Ce petit Perec et le cinéma (une centaine de pages) est incontestablement un grand livre sur Georges Perec, en cela qu’il ouvre des perspectives inédites sur un auteur dont, à l’évidence, tout n’a pas encore été dit. Ainsi, Reggiani pose la question de la description, en reformulant le constat perecquien, selon lequel « nous ne savons pas voir » (Espèces d’espaces, 1974).

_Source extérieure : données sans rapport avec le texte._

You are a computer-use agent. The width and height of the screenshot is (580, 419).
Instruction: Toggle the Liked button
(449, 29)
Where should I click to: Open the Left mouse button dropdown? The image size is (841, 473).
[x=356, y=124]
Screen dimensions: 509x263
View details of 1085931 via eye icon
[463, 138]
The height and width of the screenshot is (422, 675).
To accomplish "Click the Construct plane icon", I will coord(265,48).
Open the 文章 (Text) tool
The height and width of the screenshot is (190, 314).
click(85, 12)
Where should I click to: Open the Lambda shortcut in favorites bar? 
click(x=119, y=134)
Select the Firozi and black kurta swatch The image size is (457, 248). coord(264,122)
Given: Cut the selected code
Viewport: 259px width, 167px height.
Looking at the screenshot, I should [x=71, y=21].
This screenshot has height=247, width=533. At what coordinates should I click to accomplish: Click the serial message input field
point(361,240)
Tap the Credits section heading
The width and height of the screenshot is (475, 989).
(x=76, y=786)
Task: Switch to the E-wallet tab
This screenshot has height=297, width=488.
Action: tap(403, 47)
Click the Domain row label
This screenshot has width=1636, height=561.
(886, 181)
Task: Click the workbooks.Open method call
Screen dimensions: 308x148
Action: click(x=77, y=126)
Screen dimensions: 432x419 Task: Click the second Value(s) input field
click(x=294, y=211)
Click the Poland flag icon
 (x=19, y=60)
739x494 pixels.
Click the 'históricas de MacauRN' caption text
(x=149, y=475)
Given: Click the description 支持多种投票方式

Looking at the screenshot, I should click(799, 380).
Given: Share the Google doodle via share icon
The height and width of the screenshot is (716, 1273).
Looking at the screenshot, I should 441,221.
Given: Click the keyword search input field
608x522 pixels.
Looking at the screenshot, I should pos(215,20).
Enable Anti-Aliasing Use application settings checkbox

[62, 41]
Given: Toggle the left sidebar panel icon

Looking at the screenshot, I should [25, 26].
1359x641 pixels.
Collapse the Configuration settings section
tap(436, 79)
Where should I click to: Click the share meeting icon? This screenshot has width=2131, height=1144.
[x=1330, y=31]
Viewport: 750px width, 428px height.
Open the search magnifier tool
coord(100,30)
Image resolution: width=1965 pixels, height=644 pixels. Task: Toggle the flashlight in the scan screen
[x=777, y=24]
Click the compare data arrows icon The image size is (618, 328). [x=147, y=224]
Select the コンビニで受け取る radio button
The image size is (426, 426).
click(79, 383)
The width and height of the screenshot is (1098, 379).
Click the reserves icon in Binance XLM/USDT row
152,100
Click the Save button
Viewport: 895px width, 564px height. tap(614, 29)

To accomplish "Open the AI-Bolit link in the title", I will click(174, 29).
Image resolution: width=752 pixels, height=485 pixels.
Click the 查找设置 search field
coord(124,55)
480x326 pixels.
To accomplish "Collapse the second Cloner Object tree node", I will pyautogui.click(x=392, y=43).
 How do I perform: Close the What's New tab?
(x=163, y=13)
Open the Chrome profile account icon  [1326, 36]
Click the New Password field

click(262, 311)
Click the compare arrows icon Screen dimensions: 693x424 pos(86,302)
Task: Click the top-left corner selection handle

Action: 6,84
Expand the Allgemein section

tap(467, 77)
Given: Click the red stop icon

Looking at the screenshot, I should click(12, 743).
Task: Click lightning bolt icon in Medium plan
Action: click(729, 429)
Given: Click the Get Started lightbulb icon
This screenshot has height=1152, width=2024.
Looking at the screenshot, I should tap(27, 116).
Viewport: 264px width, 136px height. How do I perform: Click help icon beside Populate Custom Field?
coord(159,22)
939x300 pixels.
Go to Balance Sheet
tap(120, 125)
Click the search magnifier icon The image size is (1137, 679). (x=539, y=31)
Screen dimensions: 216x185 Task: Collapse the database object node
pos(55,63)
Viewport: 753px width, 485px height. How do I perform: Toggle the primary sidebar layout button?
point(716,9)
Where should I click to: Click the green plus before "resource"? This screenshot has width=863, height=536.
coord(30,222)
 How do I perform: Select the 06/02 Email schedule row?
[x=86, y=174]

On le sait, Perec est un auteur descriptif, peut-être l’écrivain par excellence de la description. Mais quelle est la nature exacte de la description chez Perec ? Comment voir ou envisager les descriptions chez cet auteur ? L’inéluctable modalité du visible, qui touche immanquablement à l’indicible, est en tout cas au cœur de Récits d’Ellis Island, où la question du « comment décrire ? » en appelle à celle du lieu, à la Description d’un chemin.
Le livre de Reggiani est animé par un esprit de synthèse comparable à celui qui préside au livre de Bernard Magné initialement paru en 1999 chez Nathan dans la collection « 128 » (réédition Armand Colin, 2005), et, tout comme le très bref ouvrage de Manié, ce Perec et le cinéma est appelé à faire date. Une synthèse aussi réussie est comme une très fine lame, un décapsuleur ou un tournevis ; elle sert à ouvrir le champ d’analyse, mais aussi celui de la rêverie.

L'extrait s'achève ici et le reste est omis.